Definition: Technical information that describes how a file functions and that enables a computer to understand it at the bit level, so that it can be rendered in a way that is faithful to its original content. Definition adapted from NEDCC - Fundamentals of AV Preservation - Chapter 4.

Data source: gathered from the structured expert judgement workshop

Data collected: April 2020

Node State State Definition
Sufficient The technical metadata documentation is sufficient - we have an identification report, and if necessary, further validation tools have also been used.
Insufficient The technical metadata documentation is insufficient - we do not have enough information documented to ensure that the file can be rendered in a way that is faithful to its original content.

Technical Skills

Definition: Bespoke digital preservation skills such as awareness of technological trends, detailed knowledge of storage media, hardware and software, skills to perform file format migration, skills to find emulating software etc?
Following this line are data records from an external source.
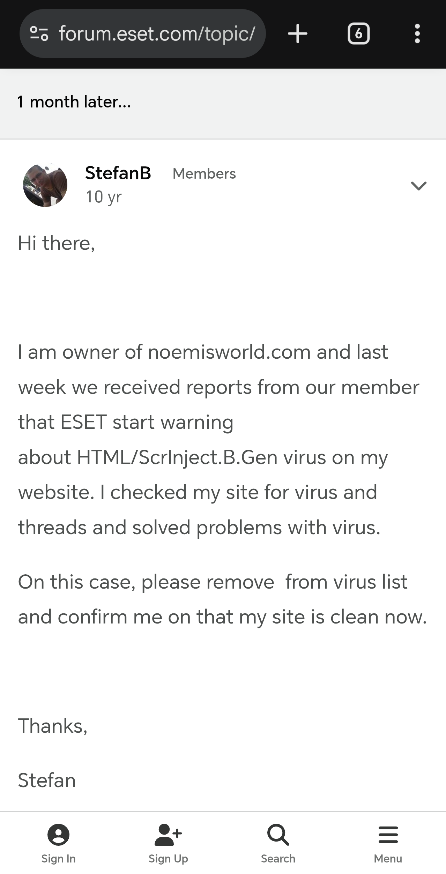This screenshot has height=874, width=446.
Task: Tap the Members group label
Action: pyautogui.click(x=204, y=174)
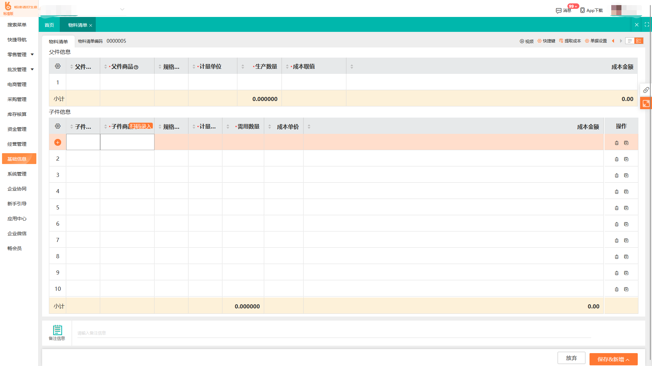Click the settings gear icon in 子件信息
The width and height of the screenshot is (652, 366).
point(57,126)
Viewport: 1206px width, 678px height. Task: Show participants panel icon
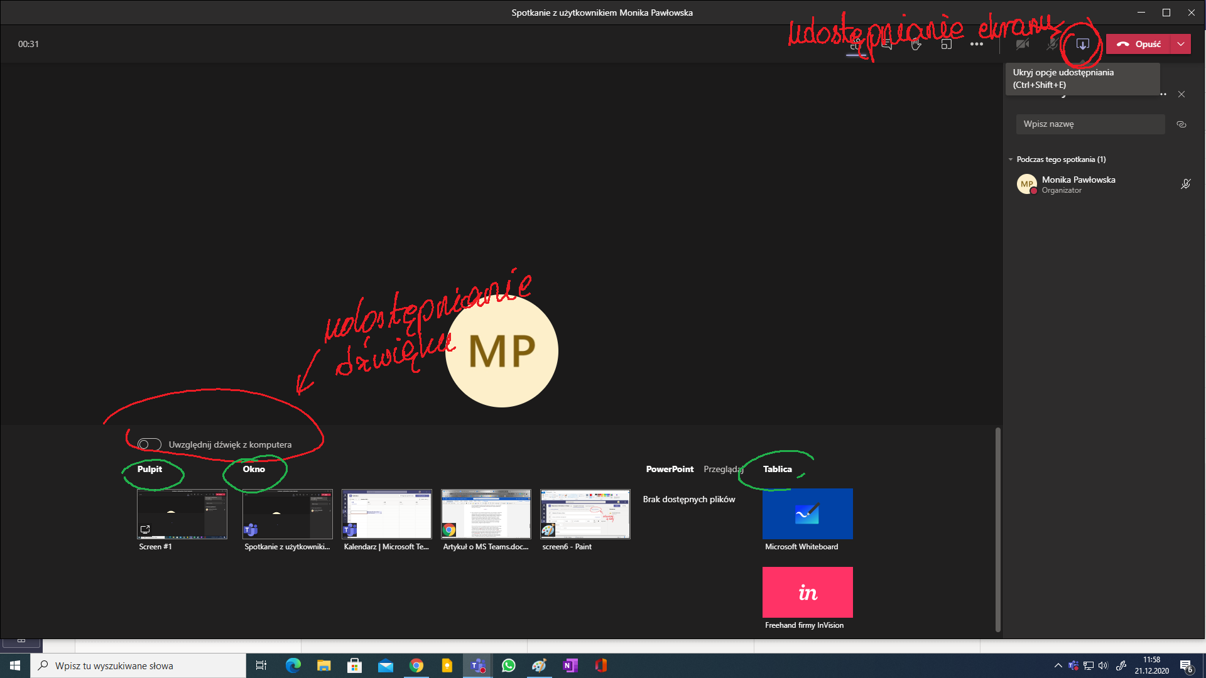[x=856, y=44]
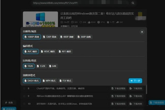Click the search magnifier icon in URL bar
The height and width of the screenshot is (110, 165).
pos(133,3)
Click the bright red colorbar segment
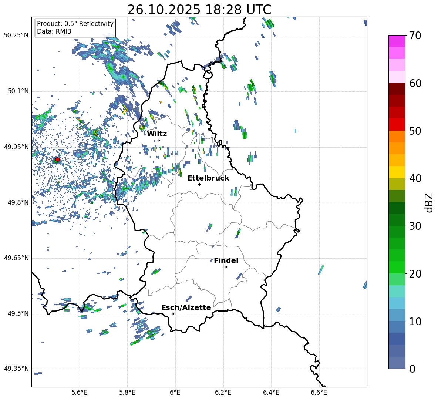The width and height of the screenshot is (438, 400). click(397, 124)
Data source: JISC digital skills survey results

Data collected: 2019

Node State State Definition
Good We have the capability to perform actions such as file format migration, software emulation and data recovery, as well as the ability to investigate and manipulate data, and basic coding skills.We have the capability to perform actions such as file format migration, software emulation and data recovery, as well as the ability to investigate and manipulate data, and basic coding skills.
Poor We do not have the capability to perform actions such as file format migration, software emulation and data recovery, nor the ability to investigate and manipulate data.

Tools to Render

Definition: Availability of tools and software to render the digital material and the expertise to use them.

Data source: gathered from the structured expert judgement workshop

Data collected: April 2020

Node State State Definition
Yes We have the tools and expertise to render a file of this type.
No We do not have the tools and expertise to render a file of this type.